• _Required action 1_:
Answer these questions from the forum thread about the Lidl lathe, one answer per line:
(a) What price does the first post give for the lathe?
(b) What spindle thread does the lathe have?
(c) What does the member who owns a lathe say it needs before it can be used?
• _Required action 2_:
Pick up the forum thread about the Lidl lathe and keep it going from the point where it stops.

Segment Start: Extract to read

# Lidl... lathe?



## MarkDennehy (28 Nov 2019)

Well now. Right. 







Hmmmm.






Ah, jaysus. 






Hah, yeah, right, that's sturdy.






Eh. Well, that's kindof faked because the tailstock locks to the bed with a bolt, not a cam and there's room to wiggle it into alignment (and way out of alignment).






Well, might as well lose a finger...

https://www.youtube.com/watch?v=R8k67Mtel5c










That's loud. It vibrates too much. It'll walk all over the bench if you don't bolt it to something. It's as rigid as fresh bread. It's hilariously underpowered. The chisels are really quite remarkably dull. I have no idea how to store it in the shed (except maybe by disassembling the thing). The chisels are pointy enough to hurt and they're packed with nothing shielding the pointy bits in an unmarked box that opens from either end and which you're remarkably likely to tip out into your hand. The faceplate is pure pot metal. The wrenches don't fit the spindle, just the centers. It feels cheap and not exactly flimsy, but definitely like it won't survive more than a year or two. It's an M18x1.5 spindle thread and I've no idea if the small cheap chinese chucks would fit or if it has the power to spin them.

Mind you, for €80, it does appear to have put a dung-eating grin on my face that I can't get rid of. 

At this rate, I'll wind up buying a real mini-lathe before I know where I am...


----------



## Dave Brookes (28 Nov 2019)

Take it back or bin it. These lathes are a lost finger waiting to happen.

Dave


----------



## Trainee neophyte (29 Nov 2019)

I have a paranoid fear of wood-turning: I am reasonably confident that if I start, I won't ever do anything else, ever again. Work, fun, family, even food - all subsumed by the overriding passion to make bowls out of lumps of tree.

I own a lathe, which needs a new belt. I even know which belt to order, but I just can't quite take the last step, because of the fear of addiction.

"My name is TN, and I am a turnaholic". 

Just say "No!"...


----------



## Stigmorgan (29 Nov 2019)

Trainee neophyte":1e08ksm8 said:


> I have a paranoid fear of wood-turning: I am reasonably confident that if I start, I won't ever do anything else, ever again. Work, fun, family, even food - all subsumed by the overriding passion to make bowls out of lumps of tree.

Segment End: Extract to read
Segment Start: Data to examine

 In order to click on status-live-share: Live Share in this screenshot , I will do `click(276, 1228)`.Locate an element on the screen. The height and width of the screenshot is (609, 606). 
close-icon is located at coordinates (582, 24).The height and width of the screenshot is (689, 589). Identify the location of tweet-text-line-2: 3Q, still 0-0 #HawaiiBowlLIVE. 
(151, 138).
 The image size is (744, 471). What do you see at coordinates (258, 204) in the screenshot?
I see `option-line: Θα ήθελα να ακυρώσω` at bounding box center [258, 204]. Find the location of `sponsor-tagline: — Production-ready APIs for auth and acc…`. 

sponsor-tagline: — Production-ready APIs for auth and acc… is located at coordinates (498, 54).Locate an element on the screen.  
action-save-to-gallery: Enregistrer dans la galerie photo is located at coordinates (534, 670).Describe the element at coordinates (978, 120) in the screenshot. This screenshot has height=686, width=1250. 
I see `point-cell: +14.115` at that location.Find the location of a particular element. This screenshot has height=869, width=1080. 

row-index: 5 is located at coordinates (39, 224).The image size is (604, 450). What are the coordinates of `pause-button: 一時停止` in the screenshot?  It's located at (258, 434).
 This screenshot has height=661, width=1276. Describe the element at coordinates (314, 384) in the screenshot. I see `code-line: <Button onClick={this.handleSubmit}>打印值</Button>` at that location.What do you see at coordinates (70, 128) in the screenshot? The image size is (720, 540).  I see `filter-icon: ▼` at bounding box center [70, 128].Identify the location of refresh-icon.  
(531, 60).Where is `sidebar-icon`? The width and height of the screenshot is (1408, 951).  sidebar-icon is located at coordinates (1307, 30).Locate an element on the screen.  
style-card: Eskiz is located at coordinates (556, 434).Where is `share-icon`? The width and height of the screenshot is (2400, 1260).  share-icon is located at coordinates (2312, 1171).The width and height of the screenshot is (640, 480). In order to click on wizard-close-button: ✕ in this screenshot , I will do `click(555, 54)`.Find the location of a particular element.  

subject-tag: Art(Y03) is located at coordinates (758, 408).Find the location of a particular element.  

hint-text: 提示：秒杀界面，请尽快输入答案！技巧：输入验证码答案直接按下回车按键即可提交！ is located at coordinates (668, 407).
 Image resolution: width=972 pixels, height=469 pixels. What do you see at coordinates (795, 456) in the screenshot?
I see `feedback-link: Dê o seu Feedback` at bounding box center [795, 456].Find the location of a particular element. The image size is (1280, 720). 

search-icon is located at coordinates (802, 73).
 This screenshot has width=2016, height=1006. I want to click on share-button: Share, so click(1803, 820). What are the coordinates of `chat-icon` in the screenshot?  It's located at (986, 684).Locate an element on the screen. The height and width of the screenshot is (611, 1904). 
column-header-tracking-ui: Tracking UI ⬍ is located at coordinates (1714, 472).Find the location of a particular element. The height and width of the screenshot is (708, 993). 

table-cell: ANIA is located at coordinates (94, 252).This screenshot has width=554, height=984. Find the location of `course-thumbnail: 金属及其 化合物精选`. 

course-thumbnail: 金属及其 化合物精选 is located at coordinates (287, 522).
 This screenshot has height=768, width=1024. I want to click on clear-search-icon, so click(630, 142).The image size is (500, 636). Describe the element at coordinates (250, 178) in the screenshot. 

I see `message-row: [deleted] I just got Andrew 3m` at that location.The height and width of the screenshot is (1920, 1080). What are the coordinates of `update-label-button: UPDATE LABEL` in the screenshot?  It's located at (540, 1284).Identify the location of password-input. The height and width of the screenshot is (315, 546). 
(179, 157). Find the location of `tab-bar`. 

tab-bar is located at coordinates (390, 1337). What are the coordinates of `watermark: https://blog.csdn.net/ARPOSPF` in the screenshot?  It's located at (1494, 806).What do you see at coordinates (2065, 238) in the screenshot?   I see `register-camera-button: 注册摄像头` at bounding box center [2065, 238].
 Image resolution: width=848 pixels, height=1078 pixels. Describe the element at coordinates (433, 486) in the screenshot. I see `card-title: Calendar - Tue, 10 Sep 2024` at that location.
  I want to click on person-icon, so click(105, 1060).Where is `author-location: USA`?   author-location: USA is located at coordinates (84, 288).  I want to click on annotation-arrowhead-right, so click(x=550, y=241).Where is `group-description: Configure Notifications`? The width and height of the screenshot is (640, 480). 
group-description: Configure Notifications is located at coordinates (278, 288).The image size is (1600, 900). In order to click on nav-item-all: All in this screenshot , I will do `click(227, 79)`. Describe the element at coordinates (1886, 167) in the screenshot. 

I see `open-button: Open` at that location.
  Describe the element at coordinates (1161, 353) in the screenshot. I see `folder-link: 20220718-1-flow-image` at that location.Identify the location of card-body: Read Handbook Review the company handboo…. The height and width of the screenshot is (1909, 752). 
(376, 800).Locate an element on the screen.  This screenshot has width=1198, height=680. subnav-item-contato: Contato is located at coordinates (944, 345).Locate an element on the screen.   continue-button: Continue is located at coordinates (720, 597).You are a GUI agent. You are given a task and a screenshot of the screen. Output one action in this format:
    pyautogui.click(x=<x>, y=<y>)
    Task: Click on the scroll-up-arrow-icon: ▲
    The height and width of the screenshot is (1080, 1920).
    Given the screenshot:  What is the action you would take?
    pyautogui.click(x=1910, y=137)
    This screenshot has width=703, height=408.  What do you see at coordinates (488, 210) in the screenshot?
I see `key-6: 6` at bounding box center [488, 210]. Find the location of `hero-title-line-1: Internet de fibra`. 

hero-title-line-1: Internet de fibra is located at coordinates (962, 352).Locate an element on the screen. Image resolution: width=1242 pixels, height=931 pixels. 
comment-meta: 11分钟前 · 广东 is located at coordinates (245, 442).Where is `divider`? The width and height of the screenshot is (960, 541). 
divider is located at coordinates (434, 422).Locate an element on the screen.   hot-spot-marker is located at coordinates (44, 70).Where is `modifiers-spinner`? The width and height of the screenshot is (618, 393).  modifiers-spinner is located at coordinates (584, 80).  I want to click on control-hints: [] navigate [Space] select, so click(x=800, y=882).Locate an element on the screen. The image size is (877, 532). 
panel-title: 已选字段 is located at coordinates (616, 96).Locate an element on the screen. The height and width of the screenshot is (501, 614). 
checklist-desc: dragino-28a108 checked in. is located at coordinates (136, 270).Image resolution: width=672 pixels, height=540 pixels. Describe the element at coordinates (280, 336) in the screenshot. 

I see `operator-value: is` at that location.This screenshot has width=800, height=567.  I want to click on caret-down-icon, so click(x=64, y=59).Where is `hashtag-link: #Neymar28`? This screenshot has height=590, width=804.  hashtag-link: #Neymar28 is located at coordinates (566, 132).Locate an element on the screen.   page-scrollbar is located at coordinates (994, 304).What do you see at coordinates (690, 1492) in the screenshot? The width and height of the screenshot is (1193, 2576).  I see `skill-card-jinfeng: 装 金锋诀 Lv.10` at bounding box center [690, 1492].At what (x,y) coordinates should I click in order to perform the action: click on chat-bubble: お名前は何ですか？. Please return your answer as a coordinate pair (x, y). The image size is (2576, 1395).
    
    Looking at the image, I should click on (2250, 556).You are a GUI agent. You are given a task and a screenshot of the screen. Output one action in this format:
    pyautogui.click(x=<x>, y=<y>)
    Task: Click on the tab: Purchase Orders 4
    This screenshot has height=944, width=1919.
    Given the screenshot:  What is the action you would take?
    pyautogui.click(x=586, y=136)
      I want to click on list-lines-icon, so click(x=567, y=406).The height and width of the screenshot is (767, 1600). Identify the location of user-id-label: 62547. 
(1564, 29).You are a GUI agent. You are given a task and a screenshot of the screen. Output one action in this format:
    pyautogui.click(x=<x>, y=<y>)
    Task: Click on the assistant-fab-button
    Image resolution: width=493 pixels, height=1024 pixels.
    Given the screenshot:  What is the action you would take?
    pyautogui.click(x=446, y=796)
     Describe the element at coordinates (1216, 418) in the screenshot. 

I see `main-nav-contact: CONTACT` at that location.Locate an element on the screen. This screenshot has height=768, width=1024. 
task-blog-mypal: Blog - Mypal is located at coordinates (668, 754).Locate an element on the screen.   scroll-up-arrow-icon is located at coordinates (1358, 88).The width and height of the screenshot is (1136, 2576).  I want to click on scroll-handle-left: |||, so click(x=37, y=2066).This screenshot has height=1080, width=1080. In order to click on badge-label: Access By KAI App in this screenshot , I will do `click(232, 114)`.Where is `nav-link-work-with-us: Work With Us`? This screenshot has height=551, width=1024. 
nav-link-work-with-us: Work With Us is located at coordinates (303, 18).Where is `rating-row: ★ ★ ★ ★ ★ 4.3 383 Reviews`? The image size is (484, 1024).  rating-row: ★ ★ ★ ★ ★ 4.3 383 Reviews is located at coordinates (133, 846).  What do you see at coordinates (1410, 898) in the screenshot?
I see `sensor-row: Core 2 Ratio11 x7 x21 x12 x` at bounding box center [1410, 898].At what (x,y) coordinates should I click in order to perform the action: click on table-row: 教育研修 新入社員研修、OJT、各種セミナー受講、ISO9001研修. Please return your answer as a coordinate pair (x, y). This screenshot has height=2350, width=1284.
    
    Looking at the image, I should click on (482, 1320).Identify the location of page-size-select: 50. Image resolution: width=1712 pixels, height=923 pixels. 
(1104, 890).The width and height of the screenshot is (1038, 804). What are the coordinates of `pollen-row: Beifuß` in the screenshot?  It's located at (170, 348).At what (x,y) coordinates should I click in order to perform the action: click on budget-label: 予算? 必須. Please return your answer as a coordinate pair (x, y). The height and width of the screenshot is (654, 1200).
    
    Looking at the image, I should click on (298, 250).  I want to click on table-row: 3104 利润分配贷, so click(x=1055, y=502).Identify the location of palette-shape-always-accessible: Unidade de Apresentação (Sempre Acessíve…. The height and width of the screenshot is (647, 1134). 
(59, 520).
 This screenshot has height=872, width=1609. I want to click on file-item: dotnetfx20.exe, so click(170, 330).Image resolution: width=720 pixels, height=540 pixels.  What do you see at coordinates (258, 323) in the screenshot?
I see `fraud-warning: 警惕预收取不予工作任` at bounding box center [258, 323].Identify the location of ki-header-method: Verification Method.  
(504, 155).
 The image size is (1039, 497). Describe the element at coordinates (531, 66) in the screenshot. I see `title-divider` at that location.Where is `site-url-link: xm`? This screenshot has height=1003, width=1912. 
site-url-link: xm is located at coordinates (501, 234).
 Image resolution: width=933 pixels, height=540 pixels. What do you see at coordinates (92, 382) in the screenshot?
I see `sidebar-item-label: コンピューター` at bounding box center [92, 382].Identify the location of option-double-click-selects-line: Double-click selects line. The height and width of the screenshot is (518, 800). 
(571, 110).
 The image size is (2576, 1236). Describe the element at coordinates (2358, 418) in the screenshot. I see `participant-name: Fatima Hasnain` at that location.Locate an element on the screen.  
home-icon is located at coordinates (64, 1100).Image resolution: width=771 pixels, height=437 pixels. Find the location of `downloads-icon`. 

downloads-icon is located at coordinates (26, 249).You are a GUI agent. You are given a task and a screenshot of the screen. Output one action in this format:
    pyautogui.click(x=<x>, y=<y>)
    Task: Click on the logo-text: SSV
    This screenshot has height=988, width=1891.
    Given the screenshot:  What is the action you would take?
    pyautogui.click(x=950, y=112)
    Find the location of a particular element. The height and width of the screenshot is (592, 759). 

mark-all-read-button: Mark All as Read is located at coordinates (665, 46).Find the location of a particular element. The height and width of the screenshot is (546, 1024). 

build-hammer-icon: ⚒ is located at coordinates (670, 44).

Segment End: Data to examine

• _Final answer 1_:
(a) €80.
(b) M18x1.5.
(c) A new belt.

• _Final answer 2_:
> 
> I own a lathe, which needs a new belt. I even know which belt to order, but I just can't quite take the last step, because of the fear of addiction.
> 
> ...


Welcome to the group, my lathe has been sat in the garage for months, needs cleaning up but I just know as soon as it's ready to turn I will never leave it's side again. I'm already addicted to YouTube woodturning videos.
My name is stiggy and I'm a turnaholic too.


----------



## Bm101 (29 Nov 2019)

For a man terrified of using a decent brand router where the spinny metal bit is relatively contained...you buying that plastic nonsense seems a little _intrepid_ to say the least. 
:shock: 
Not disparaging all lidl tools at all but that looks a step too far for me. Several bloody _Great Big _steps in fact. And I hang off buildings on a 10mm rope for a living. I don't mind controlled risk. Quite enjoy it even.

That lathe looks to be taking the word controlled and separating it from the word risk then replacing it with words like barely and tolerances and production and costs and minimal.
:| 
Take it back Mark and put the cash towards a decent one. Or a club membership and diesel money.


----------



## sunnybob (29 Nov 2019)

I'm happy to play with most machinery, with or without training and PPE, but that is just several steps too far. :shock: 
I hope lidl has a good indemnity policy (hammer) (hammer)


----------



## bourbon (29 Nov 2019)

That's worse than the Clarke I have. ( also no belt)


----------



## Paul Hannaby (29 Nov 2019)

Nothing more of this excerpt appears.